Plus-value. Mais la messe est dite dès 2001 par Serge Tchuruk, qui décrète «l'entreprise sans usines» en mariant le fleuron des télécoms français Alcatel à l'américain Lucent. Ce sera le désastre que l'on sait qui finira par une vente en rase campagne à Nokia. Dans les deux décennies qui suivent, les champions industriels français vont tomber un à un comme des dominos sous l'effet conjugué des fusions-acquisitions ou inversement des «spin-offs» (séparations d'activités) dictées par les financiers. Ce sera d'abord l'ex-CGE (Compagnie générale d'électricité) démantelée pour laisser GEC-Alsthom et Alcatel foncer droit dans le mur chacun de leur côté. Alstom perd son «h» mais ne gagne pas assez de marchés. Puis c'est Usinor qui fond son acier en 2001 dans Arcelor pour finir chez l'indien Mittal. Et Pechiney qui disparaît dans une OPA hostile du canadien Alcan. En 2004, le ministre de l'Economie Nicolas Sarkozy tente de reprendre le flambeau du volontarisme sur l'air du «il faut sauver le soldat Alstom». Mais c'est pour mieux laisser le loup Bouygues entrer dans la bergerie. Dans l'affaire, les chantiers navals de Saint-Nazaire perdent leur pavillon français.
On connaît la suite : en 2014, un certain Emmanuel Macron, secrétaire général adjoint de l'Elysée puis ministre de l'Economie, scelle le démantèlement d'Alstom. La branche énergie est vendue à l'américain General Electric, qui non seulement ne créera pas les 1 000 emplois prévus, mais en supprimera plus de 500 en France, comme l'a révélé Libé le 22 janvier dernier. Et c'est encore Macron qui, dès son arrivée à l'Elysée, poussera à la vente de la branche rail d'Alstom, cette fois à l'allemand Siemens. Dictée par la menace supposée du chinois CRRC, mais plus probablement par la soif de plus-value de l'actionnaire Bouygues, l'opération est un cas d'école en matière de démission politique. Fallait-il céder Alstom à Siemens alors que le fabricant du TGV affiche d'excellents résultats (475 millions de profits l'an dernier) et que son carnet de commandes est plein (40 milliards d'euros) ? La Commission européenne a finalement mis son veto à la fusion, au nom de la concurrence libre et non faussée.
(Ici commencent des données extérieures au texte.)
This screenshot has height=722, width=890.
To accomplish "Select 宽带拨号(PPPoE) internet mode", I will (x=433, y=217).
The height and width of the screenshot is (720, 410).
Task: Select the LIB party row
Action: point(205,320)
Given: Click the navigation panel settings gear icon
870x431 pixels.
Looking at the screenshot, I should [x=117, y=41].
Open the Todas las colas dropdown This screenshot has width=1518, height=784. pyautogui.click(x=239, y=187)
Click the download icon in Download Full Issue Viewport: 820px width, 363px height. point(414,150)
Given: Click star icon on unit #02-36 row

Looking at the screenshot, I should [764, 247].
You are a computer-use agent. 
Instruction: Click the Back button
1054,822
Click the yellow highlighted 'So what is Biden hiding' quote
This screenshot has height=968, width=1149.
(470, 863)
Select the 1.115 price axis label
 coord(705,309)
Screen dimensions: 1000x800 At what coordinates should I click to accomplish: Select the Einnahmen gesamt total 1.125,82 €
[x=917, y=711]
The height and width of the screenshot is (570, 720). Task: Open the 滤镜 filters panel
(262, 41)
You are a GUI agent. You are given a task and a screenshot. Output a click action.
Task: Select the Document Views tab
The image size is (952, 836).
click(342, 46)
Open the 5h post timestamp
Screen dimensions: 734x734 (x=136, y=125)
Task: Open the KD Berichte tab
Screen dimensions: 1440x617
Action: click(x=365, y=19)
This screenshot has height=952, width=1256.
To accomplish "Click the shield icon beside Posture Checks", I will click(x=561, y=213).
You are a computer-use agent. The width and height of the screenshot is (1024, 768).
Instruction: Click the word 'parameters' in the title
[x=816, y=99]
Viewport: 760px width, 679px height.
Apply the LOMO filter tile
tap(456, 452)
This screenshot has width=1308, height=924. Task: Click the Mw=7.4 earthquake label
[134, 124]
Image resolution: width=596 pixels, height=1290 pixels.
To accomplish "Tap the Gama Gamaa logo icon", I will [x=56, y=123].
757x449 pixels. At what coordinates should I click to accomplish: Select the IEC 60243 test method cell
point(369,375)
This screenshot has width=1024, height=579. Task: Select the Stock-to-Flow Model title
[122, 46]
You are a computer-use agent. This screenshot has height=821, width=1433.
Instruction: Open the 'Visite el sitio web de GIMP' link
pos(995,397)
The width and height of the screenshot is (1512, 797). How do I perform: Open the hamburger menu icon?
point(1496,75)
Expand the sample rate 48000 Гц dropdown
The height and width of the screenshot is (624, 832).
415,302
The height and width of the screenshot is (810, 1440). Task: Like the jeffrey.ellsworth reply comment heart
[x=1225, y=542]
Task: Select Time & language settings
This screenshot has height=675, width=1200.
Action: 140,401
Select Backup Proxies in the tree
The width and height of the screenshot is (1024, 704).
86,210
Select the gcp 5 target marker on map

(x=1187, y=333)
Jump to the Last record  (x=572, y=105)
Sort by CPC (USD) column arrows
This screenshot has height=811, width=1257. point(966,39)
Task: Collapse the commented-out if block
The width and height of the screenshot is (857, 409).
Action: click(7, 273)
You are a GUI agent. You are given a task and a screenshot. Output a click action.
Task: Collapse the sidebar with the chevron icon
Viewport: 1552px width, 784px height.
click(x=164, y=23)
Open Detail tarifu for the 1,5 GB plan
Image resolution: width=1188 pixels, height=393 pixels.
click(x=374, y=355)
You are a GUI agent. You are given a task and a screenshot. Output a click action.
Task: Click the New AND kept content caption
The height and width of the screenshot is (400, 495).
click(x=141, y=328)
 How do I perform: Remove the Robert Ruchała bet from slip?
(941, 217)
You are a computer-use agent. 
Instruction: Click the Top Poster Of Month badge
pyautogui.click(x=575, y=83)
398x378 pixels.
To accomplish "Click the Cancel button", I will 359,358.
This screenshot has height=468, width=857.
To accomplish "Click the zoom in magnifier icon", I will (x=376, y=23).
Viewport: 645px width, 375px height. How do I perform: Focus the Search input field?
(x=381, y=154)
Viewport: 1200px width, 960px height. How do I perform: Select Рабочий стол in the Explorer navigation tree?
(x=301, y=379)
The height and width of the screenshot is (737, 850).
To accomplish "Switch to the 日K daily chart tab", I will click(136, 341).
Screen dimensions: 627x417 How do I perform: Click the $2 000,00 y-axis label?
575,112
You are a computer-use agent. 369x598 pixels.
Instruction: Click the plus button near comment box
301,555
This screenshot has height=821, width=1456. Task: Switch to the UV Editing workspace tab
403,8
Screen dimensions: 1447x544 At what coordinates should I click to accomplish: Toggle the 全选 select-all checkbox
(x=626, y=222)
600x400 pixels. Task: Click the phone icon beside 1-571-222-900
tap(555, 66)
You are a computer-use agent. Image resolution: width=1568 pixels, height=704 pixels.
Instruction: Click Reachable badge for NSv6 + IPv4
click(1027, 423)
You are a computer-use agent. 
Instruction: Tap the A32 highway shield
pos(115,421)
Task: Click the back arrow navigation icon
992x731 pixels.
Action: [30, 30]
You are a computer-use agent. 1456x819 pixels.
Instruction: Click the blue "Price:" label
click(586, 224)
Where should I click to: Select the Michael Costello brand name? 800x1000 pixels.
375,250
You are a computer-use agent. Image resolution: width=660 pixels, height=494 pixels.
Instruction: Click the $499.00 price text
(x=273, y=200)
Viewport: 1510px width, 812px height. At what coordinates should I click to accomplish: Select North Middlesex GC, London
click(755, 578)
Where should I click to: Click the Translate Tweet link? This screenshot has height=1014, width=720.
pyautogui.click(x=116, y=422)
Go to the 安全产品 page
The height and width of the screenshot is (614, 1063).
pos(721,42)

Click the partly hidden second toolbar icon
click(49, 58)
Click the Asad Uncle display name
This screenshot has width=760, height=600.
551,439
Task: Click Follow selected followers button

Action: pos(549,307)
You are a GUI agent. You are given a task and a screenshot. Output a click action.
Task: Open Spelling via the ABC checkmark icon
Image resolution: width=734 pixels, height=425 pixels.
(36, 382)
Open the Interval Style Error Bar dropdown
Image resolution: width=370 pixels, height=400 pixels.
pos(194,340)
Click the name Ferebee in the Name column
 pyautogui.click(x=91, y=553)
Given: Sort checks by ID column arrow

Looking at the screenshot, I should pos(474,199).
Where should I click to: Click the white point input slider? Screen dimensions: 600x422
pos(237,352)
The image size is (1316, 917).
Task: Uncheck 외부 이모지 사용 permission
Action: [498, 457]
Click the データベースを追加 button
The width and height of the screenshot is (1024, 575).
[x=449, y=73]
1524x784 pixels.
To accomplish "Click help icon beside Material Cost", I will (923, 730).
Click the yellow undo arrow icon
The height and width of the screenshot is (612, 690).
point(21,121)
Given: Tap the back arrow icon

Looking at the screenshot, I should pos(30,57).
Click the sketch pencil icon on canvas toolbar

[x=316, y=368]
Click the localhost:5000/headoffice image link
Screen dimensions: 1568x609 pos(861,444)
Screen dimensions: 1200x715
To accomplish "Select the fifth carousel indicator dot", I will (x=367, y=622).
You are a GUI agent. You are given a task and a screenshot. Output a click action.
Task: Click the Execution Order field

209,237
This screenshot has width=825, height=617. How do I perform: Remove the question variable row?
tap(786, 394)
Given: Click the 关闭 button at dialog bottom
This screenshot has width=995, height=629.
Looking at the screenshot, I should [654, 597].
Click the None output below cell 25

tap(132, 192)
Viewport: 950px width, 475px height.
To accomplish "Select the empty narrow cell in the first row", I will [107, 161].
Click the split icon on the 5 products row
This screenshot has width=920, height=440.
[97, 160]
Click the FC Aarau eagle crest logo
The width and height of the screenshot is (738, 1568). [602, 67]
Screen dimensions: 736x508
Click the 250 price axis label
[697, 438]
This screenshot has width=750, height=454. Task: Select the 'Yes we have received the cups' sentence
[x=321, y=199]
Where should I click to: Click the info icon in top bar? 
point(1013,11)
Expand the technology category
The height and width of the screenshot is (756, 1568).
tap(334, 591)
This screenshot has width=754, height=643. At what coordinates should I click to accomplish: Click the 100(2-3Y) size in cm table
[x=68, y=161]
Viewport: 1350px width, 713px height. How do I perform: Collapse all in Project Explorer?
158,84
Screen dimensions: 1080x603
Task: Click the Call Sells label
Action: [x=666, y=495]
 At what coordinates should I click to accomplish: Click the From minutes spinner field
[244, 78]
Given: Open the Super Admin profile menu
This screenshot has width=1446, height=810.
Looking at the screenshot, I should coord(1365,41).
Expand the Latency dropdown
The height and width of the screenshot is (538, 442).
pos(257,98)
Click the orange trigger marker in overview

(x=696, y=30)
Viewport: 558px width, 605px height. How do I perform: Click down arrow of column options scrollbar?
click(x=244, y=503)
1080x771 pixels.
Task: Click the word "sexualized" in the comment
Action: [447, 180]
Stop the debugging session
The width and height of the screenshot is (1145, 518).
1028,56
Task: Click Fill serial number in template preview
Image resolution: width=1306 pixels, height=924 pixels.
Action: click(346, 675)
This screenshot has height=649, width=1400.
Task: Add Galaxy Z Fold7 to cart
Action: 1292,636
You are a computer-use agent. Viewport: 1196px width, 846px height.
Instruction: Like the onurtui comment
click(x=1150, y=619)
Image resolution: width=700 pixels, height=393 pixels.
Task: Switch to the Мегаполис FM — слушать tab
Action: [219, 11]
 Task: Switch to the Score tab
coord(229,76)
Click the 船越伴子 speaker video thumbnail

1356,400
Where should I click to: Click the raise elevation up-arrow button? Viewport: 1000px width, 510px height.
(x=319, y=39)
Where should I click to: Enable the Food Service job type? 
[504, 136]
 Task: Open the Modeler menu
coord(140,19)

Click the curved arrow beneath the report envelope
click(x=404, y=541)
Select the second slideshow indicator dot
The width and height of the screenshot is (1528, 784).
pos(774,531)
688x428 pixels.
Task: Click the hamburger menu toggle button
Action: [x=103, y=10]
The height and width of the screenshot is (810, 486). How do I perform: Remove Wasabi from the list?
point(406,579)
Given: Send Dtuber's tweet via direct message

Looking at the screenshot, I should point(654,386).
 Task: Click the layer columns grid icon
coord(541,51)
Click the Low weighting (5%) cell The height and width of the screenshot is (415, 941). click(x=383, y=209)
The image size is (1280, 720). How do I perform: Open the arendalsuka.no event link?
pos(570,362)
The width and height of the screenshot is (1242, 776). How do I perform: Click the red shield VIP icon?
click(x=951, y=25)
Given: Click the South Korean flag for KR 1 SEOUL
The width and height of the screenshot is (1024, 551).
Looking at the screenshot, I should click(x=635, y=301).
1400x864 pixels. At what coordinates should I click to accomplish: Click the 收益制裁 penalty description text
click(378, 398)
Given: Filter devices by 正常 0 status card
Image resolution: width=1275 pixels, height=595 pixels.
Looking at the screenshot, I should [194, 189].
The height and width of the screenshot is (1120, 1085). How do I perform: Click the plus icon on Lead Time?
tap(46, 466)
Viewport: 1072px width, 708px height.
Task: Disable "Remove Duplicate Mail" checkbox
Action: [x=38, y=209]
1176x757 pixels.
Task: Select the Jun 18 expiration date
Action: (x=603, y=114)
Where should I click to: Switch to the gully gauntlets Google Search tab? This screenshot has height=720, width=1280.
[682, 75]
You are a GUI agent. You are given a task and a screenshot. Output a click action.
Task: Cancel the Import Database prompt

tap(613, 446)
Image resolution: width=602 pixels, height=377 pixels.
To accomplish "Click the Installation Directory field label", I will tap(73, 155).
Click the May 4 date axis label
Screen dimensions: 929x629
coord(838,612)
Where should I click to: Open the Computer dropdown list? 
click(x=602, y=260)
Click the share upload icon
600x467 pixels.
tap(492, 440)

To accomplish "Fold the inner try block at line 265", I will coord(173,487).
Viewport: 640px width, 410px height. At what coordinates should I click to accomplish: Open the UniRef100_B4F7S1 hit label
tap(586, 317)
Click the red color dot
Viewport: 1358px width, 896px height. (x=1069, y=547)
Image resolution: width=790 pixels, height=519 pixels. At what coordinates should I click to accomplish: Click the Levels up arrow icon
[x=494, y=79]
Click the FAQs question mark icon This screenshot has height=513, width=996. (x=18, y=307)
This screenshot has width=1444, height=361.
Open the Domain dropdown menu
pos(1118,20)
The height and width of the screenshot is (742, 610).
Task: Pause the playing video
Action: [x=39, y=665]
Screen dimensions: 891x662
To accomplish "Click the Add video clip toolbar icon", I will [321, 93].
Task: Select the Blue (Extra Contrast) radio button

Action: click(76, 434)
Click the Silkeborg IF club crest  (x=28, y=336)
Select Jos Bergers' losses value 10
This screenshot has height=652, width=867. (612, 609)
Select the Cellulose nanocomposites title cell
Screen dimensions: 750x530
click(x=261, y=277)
A la grande fureur du gouvernement français, qui pourrait pourtant y voir une opportunité : Alstom est assez fort pour racheter son concurrent canadien Bombardier. Si l'Etat ne peut pas tout, il pourrait au moins encourager un peu d'ambition. Car quand ils restent ancrés dans le pays qui les a vus grandir, les «champions français» restent les mieux placés pour maintenir et créer de l'emploi dans l'Hexagone, sans que cela freine pour autant leur expansion.